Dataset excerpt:
::::
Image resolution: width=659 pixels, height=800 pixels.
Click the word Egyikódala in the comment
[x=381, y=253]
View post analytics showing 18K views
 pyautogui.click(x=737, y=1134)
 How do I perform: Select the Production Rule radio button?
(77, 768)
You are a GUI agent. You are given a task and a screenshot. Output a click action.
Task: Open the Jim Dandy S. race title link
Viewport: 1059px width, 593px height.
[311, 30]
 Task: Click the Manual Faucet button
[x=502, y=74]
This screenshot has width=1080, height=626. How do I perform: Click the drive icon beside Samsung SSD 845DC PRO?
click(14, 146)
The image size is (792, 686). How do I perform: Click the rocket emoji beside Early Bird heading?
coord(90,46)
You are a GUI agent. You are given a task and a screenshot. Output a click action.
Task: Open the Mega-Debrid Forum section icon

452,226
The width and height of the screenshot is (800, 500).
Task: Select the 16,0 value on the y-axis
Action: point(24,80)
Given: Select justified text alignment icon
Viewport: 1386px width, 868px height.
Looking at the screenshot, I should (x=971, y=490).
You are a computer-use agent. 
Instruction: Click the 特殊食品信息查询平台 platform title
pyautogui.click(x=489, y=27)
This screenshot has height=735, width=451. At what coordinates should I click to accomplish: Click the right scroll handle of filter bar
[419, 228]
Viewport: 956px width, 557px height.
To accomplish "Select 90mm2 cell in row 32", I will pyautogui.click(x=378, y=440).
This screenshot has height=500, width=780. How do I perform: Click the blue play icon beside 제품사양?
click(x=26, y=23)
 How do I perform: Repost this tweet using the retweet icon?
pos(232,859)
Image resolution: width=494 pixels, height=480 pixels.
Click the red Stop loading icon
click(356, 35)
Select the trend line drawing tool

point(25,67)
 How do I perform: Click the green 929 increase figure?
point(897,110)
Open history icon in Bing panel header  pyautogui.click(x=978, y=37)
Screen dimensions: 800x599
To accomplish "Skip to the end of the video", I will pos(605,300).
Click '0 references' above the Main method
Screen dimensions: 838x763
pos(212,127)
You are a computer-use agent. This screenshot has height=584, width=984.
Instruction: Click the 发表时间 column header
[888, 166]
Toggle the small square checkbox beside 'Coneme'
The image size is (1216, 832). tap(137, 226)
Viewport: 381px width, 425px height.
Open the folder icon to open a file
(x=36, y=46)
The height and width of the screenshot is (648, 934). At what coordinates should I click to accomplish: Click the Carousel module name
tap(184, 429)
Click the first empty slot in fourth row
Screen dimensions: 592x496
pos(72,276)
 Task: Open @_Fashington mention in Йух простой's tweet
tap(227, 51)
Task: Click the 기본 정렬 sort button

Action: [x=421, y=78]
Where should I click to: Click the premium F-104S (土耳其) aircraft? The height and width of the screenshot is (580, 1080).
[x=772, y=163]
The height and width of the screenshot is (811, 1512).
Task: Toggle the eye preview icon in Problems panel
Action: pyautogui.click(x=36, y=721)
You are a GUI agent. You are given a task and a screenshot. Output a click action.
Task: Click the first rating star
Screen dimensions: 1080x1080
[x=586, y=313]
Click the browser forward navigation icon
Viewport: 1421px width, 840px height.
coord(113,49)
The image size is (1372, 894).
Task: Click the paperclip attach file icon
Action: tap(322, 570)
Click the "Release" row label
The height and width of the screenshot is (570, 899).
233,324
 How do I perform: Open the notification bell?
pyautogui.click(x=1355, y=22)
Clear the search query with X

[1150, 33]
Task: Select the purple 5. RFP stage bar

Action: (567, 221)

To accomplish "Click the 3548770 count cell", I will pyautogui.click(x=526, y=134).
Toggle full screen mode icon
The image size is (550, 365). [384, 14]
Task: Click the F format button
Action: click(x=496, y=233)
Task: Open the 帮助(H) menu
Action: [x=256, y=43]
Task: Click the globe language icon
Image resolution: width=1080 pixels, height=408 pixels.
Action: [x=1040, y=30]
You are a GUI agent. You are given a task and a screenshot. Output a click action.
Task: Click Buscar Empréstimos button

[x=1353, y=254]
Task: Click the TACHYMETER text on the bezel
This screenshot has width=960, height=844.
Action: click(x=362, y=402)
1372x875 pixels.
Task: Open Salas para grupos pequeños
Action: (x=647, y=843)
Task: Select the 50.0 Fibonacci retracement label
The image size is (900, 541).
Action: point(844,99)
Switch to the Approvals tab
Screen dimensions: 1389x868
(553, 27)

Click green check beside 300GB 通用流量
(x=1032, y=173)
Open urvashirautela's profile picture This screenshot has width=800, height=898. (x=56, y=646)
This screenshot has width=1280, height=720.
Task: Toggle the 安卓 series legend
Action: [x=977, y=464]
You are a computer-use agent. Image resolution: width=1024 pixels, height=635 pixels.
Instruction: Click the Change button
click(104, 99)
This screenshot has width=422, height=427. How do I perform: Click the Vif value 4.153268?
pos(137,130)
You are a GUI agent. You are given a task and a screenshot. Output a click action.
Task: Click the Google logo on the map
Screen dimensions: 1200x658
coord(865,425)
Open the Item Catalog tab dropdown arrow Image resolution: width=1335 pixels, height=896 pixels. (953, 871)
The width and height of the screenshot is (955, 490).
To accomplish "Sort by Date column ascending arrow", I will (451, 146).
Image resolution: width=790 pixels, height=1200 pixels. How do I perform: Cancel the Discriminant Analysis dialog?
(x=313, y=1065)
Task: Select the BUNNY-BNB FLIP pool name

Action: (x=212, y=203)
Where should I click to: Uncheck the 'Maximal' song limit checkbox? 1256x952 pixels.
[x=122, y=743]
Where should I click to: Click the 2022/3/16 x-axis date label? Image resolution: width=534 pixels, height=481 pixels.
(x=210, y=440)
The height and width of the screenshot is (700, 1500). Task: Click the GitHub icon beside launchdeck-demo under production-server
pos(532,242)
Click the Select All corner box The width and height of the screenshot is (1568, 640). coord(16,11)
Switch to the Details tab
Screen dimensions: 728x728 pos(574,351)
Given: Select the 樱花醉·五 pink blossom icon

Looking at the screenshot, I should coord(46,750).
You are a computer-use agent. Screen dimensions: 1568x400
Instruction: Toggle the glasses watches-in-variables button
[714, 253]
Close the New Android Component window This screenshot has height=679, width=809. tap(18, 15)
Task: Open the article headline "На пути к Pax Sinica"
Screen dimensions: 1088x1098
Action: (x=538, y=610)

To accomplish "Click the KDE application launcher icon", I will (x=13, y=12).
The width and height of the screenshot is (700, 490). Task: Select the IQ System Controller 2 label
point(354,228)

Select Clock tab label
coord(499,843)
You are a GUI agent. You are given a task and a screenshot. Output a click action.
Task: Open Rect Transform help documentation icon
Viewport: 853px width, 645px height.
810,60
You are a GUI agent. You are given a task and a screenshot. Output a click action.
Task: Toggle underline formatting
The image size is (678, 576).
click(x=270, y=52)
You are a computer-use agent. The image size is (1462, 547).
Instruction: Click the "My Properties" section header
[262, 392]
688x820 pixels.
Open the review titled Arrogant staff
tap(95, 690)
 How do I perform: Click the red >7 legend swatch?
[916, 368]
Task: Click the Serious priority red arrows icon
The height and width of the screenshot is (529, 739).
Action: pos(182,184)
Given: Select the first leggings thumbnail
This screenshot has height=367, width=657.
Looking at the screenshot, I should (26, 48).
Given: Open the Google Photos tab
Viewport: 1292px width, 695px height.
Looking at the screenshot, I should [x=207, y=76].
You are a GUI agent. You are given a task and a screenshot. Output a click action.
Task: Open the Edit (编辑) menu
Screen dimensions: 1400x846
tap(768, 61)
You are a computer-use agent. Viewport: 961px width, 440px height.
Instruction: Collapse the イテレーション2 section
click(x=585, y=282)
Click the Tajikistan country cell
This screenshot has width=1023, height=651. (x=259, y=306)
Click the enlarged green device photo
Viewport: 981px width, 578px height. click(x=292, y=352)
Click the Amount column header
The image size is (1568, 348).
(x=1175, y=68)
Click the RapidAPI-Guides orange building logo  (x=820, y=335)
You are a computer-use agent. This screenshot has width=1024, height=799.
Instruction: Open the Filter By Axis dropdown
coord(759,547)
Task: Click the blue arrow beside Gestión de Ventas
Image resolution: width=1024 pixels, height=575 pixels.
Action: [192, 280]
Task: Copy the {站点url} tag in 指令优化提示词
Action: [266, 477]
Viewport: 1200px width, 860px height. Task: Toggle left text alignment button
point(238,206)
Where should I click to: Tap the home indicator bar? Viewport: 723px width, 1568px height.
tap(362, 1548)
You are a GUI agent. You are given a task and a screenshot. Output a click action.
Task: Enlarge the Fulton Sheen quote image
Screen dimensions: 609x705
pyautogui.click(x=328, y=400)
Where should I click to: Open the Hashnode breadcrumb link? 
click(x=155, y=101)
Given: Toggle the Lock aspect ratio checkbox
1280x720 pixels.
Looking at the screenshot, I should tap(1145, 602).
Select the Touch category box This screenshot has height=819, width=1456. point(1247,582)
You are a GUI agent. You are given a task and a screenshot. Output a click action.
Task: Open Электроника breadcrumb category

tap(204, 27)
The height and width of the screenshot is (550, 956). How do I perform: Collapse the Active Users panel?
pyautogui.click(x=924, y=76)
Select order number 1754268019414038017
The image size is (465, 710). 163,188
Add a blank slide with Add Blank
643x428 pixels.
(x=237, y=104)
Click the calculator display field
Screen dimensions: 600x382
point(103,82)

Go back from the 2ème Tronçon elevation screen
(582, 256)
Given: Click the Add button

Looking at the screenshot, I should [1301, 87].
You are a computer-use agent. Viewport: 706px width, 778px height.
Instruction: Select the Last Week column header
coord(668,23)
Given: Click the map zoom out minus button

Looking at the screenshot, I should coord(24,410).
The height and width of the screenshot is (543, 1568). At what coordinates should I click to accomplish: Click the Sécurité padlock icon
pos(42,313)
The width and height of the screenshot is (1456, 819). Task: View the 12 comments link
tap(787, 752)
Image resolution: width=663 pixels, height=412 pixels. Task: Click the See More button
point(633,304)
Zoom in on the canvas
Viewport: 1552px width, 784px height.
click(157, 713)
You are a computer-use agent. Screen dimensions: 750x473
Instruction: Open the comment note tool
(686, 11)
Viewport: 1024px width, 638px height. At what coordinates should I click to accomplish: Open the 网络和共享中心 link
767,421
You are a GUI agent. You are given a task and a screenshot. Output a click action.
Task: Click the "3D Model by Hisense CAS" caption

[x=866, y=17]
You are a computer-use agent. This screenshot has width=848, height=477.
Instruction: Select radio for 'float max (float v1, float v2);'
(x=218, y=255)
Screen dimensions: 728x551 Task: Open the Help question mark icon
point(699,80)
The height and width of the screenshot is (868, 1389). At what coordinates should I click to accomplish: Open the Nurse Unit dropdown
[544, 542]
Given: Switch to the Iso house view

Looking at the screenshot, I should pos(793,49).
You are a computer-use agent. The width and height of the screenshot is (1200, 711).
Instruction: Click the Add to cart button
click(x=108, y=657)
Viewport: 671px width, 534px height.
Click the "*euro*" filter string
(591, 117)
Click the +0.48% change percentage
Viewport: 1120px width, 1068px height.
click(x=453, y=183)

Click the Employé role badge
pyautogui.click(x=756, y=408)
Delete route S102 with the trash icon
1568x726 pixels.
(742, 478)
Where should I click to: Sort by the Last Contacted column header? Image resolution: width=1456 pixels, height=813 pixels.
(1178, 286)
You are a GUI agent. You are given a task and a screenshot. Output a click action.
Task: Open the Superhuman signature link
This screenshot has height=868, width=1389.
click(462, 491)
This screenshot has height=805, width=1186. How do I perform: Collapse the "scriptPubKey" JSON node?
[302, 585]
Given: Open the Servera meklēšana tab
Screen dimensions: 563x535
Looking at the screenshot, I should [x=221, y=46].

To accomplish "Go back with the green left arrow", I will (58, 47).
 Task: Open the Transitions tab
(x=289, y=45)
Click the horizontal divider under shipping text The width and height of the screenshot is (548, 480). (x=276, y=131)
::::
▶ [JOB]
Repeat the lines of the records above verbatim, from the line containing "How do I perform: Click the red" up to and including the line containing "click(x=585, y=282)".

▶ [REPLY TO THE EXERCISE]
 How do I perform: Click the red >7 legend swatch?
[916, 368]
Task: Click the Serious priority red arrows icon
The height and width of the screenshot is (529, 739).
Action: pos(182,184)
Given: Select the first leggings thumbnail
This screenshot has height=367, width=657.
Looking at the screenshot, I should (26, 48).
Given: Open the Google Photos tab
Viewport: 1292px width, 695px height.
Looking at the screenshot, I should [x=207, y=76].
You are a GUI agent. You are given a task and a screenshot. Output a click action.
Task: Open the Edit (编辑) menu
Screen dimensions: 1400x846
tap(768, 61)
You are a computer-use agent. Viewport: 961px width, 440px height.
Instruction: Collapse the イテレーション2 section
click(x=585, y=282)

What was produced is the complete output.